AVGO amplifies tech moves. beta_XLK = 1.85 means AVGO contributes 3.07% x 1.85 = 5.7% effective tech loading to QQQ. In a tech sell-off, AVGO drags harder than its weight implies. In a tech rally, it lifts more. This is embedded benchmark risk.
Correlation structure works in our favor. AVGO's momentum loading (19.6% of variance) means it's vulnerable to momentum reversal. Five of our ten removes are anti-momentum plays (MAR, CMCSA, CSX, SBUX, CTAS). In a momentum reversal: AVGO underperforms while our removes outperform — partial natural hedge to our short book. In a momentum continuation: AVGO outperforms and our removes lag further — also good for filtration alpha. The correlation structure is favorable either way.
Consensus Summary
| Signal | What It Says |
|---|---|
| Analyst targets ($472 mean) | Bullish 12-month, +57% upside to consensus |
| Beat compression (4.4% → 1.3%) | Street catching up, shrinking surprise potential |
| Forward P/E (16.9x) | Cheap on FY27 estimates — aggressive but supported by AI trajectory |
| Implied earnings move (±8.6%) | Real binary risk priced into Jun 3 despite 96% buy |
| Put skew (+26-30% vs ATM) | 2x normal — institutions hedging, not conviction long |
| Call skew (-3.7%) | Zero demand for upside through earnings |
| May P/C ratio (1.29) | Near-term bearish positioning |
| Jun max pain ($300) | Dealers expect stock pinned at current levels, not rallying |
| RSI (23) | Deeply oversold on no fundamental change |
| Unusual activity (16 puts, 0 calls) | Directional protection buying |
Synthesis: Analysts are unanimously bullish on the 12-month AI story. The options market — where real money gets committed — is paying 2x normal for downside protection and not bidding up calls. The gap between sell-side conviction (96% buy) and options positioning (protective, not aggressive) is the market's real consensus: great company, don't trust the next quarter.

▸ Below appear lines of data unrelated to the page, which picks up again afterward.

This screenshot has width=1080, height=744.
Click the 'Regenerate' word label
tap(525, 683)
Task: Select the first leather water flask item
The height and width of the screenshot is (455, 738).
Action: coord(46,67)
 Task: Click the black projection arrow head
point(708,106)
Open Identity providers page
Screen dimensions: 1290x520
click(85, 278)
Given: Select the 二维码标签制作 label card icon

What Would Change the Verdict
AVGO is KEEP by construction (mega-cap). But hypothetically:
FILTER if: Customer concentration triggers (42% customer pauses), software revenue turns negative YoY, or gross margin breaks below 74% with no recovery path. None of these are likely in 15 weeks.
WATCH if: The stock were in the selectable set (S = {q_11, ..., q_60}) and showed negative trailing alpha vs QQQ combined with management confirmation of deceleration. Currently trailing alpha is negative (-8.1% annualized in current regime) but that's factor-driven, not fundamental.

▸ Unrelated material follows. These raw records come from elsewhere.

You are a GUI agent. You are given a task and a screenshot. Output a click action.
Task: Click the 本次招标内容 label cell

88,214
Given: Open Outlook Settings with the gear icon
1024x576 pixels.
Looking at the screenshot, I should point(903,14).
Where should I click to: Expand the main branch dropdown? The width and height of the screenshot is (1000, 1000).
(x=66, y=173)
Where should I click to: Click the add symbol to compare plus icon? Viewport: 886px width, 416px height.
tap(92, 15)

For now: hold at benchmark, absorb symmetrically, benefit from the correlation structure with our anti-momentum shorts. No action required until Jun 3 earnings, which we've already flagged in REMINDERS.
// comments (1)
Adversarial review — detail verification against primary sources.
Options section: A+. All 9 positioning metrics (P/C, OI, max pain across Apr/May/Jun expiries) verified exact against live data. Call skew, unusual activity counts, IV/RV spread all confirmed. Best section of the memo. The sell-side-vs-options-market gap is the real insight.
Financials: A-. 9 of 13 claims exact against 10-Q/8-K. Four issues: (1) Prior year EPS was ≈$1.60, not $1.62. (2) Beat compression ≈4.3/1.8/1.5, not 4.4/1.6/1.3 — directionally right, consensus source variance. (3) Apple and Microsoft are NOT confirmed customers from primary sources — Tan named Google, Meta, Anthropic, OpenAI on the call. 'Customers 4 and 5' were unnamed. Apple/MSFT are media-reported. (4) Dollar figures ($11B Anthropic, $10B+ OpenAI) appear in no filing or transcript.
Factor regression: D. The math is broken.
The variance decomposition adds to 135.8% (Semi 79.9% + MTUM 19.6% + Idio 36.3%). This is impossible in any single regression — mixing % of explained variance with % of total variance is a unit error. Independent replication (250d, XLK+MTUM):
The conclusion is still correct — no mispricing, no trade. Even at 39.4% idio, far below 75%. Counterparty problem at $1.4T/49 analysts is airtight. But a platform that leads with primary-source verification shouldn't present impossible math. Fix the variance decomposition, correct the beta, and flag media-sourced customer claims.